==== DATA SHOWN ====

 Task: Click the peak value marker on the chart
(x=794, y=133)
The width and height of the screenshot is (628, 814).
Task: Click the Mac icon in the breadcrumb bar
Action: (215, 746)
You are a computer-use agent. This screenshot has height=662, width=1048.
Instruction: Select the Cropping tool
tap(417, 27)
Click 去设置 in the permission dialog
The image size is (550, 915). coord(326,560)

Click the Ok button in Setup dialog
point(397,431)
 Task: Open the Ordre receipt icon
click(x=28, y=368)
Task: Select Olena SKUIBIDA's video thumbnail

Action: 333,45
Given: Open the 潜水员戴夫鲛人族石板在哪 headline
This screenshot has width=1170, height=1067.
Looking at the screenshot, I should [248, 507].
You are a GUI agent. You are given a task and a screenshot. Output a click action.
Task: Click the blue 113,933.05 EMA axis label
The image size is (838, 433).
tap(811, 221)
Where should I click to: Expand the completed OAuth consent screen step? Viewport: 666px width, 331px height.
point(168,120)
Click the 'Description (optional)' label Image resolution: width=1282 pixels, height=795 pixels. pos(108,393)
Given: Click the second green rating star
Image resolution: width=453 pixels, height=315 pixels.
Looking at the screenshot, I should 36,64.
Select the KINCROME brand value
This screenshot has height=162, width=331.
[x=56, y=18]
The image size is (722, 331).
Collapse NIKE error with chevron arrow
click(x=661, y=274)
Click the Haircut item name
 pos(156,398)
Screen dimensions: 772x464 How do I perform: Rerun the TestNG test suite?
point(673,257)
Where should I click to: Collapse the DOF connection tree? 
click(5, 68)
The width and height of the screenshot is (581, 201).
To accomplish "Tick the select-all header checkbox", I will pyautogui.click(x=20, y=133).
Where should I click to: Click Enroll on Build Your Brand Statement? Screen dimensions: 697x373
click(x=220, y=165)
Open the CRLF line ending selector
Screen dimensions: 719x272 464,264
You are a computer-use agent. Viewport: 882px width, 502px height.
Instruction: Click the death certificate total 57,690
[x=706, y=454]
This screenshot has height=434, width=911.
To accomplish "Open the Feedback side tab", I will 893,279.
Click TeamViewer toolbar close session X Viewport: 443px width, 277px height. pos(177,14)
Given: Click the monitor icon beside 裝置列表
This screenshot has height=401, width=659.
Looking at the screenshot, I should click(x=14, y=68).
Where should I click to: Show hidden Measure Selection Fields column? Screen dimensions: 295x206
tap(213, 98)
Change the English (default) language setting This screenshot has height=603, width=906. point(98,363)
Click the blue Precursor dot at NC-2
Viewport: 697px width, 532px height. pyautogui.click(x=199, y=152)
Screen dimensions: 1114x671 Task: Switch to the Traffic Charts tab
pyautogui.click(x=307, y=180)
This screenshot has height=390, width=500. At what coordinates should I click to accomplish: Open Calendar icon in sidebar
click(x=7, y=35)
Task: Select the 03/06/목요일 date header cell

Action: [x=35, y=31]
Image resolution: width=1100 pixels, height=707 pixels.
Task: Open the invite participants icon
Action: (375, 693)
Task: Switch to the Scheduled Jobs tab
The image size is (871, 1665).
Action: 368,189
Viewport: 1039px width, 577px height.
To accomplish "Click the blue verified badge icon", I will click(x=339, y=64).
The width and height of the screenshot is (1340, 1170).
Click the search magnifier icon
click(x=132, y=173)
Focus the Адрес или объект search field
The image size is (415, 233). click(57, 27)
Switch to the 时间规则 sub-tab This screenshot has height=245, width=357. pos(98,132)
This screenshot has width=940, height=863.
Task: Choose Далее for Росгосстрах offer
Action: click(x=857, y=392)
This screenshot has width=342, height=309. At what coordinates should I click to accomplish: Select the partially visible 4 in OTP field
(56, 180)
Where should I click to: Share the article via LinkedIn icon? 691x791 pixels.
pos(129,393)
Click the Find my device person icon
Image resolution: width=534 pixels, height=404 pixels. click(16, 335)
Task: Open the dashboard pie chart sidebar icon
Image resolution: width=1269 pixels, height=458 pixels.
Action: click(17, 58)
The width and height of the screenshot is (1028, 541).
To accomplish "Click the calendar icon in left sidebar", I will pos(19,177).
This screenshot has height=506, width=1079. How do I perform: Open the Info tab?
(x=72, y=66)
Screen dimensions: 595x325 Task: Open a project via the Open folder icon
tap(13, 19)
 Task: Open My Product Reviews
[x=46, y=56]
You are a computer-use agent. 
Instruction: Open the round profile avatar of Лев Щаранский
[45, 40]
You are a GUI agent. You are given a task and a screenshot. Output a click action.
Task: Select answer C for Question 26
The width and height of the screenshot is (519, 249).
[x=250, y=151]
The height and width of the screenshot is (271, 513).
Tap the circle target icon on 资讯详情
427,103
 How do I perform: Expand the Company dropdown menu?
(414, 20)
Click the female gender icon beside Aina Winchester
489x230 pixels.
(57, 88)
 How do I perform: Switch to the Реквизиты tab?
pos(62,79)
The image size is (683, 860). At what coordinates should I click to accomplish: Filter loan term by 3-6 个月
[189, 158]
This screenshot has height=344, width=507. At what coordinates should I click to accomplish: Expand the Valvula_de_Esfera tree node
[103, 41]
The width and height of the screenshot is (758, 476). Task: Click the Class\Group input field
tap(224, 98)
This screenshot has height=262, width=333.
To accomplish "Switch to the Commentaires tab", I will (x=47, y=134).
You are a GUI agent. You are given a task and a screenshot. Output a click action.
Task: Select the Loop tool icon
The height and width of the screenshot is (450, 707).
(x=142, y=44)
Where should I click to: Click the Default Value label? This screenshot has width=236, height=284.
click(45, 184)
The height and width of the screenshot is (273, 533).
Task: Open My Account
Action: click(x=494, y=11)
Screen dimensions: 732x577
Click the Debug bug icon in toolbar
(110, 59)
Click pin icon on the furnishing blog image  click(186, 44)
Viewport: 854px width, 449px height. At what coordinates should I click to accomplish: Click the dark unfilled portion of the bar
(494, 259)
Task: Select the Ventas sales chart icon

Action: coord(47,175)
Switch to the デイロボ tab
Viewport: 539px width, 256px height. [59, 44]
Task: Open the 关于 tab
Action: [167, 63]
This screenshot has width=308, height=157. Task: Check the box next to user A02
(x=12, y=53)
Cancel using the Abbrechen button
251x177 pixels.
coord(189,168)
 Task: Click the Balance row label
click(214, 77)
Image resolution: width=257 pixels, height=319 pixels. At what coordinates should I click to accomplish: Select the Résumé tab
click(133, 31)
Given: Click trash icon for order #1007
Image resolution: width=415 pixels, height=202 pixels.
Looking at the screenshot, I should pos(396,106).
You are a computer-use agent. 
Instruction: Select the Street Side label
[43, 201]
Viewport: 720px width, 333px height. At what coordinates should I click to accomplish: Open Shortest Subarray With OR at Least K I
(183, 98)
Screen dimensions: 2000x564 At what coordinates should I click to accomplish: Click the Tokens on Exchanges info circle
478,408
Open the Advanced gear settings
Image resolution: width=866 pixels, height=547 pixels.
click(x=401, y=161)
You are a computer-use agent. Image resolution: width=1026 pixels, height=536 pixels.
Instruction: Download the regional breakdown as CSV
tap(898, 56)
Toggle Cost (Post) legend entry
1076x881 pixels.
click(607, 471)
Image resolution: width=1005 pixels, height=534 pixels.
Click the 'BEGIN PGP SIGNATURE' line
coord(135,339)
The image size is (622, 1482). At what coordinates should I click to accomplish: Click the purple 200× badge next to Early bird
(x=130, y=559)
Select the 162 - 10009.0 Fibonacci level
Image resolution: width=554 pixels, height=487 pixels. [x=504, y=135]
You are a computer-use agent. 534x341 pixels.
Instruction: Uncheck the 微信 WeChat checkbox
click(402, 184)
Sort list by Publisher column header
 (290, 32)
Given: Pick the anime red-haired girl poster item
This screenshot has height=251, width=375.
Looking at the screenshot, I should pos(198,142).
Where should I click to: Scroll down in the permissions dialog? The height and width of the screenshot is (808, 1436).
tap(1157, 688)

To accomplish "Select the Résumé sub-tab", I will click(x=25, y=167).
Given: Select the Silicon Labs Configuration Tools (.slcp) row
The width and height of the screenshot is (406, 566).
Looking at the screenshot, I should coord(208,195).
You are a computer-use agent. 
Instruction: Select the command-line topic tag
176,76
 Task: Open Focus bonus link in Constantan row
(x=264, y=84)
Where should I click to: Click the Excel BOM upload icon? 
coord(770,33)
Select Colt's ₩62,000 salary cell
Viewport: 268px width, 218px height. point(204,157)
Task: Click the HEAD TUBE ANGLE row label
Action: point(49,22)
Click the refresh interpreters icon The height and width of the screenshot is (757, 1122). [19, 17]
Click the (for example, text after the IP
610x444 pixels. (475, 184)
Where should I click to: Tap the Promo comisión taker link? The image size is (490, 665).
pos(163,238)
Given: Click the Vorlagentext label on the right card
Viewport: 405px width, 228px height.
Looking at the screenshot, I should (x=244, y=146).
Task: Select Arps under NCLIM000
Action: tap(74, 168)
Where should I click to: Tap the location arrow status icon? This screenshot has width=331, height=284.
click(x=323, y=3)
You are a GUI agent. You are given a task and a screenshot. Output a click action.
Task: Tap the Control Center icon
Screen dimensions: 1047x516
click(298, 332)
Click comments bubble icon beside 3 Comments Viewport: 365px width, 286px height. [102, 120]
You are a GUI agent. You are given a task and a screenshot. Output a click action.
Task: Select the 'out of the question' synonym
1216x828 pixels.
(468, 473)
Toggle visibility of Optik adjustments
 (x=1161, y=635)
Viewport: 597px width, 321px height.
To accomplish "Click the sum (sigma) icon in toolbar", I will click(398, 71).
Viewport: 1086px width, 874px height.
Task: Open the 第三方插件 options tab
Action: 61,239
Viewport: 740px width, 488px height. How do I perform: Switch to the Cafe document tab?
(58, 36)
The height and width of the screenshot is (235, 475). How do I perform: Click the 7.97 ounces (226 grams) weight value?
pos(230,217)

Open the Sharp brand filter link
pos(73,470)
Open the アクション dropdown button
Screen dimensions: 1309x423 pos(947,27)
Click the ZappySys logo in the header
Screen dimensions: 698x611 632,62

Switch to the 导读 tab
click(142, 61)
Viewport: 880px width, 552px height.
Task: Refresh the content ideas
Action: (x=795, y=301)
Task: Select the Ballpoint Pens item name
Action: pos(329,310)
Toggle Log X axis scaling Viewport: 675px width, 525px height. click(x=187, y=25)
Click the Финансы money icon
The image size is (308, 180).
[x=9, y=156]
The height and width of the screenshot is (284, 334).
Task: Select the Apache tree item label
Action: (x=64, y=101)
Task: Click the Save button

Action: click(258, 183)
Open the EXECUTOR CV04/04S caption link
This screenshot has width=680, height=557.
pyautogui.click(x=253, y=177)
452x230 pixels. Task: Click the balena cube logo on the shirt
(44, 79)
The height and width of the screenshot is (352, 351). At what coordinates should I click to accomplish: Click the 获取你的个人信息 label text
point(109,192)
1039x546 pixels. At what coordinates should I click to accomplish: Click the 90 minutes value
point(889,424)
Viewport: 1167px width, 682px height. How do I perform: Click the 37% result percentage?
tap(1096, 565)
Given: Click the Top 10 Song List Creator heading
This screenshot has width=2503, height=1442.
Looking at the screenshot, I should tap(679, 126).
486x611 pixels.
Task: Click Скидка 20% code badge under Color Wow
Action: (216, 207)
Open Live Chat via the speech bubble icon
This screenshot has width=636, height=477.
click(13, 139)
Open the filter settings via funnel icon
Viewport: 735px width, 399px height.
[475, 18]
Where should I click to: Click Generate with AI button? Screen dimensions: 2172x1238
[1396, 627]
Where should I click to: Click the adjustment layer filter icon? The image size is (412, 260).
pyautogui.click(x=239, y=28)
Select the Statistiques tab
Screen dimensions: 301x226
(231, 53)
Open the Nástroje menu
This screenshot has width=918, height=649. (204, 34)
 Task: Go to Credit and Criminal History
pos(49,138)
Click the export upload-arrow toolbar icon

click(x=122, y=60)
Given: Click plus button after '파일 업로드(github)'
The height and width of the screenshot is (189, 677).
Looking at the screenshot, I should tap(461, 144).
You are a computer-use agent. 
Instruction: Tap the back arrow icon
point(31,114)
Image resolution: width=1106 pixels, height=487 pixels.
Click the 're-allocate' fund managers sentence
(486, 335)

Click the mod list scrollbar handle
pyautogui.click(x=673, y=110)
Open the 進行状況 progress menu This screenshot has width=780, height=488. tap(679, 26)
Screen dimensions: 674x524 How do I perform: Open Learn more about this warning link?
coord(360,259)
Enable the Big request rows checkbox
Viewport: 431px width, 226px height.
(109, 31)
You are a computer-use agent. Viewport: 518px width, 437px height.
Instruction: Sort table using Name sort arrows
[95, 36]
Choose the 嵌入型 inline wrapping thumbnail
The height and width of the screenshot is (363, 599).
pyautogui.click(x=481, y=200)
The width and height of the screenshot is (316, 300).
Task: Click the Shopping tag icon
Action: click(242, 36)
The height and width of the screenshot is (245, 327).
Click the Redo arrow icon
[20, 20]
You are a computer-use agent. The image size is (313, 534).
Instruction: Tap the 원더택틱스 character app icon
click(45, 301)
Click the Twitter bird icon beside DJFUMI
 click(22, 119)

====

_WORK REQUEST_
In the material above, find the line containing "Where should I click to: Click the adjustment" and the line containing "You are a computer-use agent. Viewport: 518px", then write out exactly those two lines and every line between them, and nothing more.

_OUTPUT BELOW_
Where should I click to: Click the adjustment layer filter icon? The image size is (412, 260).
pyautogui.click(x=239, y=28)
Select the Statistiques tab
Screen dimensions: 301x226
(231, 53)
Open the Nástroje menu
This screenshot has width=918, height=649. (204, 34)
 Task: Go to Credit and Criminal History
pos(49,138)
Click the export upload-arrow toolbar icon

click(x=122, y=60)
Given: Click plus button after '파일 업로드(github)'
The height and width of the screenshot is (189, 677).
Looking at the screenshot, I should tap(461, 144).
You are a computer-use agent. 
Instruction: Tap the back arrow icon
point(31,114)
Image resolution: width=1106 pixels, height=487 pixels.
Click the 're-allocate' fund managers sentence
(486, 335)

Click the mod list scrollbar handle
pyautogui.click(x=673, y=110)
Open the 進行状況 progress menu This screenshot has width=780, height=488. tap(679, 26)
Screen dimensions: 674x524 How do I perform: Open Learn more about this warning link?
coord(360,259)
Enable the Big request rows checkbox
Viewport: 431px width, 226px height.
(109, 31)
You are a computer-use agent. Viewport: 518px width, 437px height.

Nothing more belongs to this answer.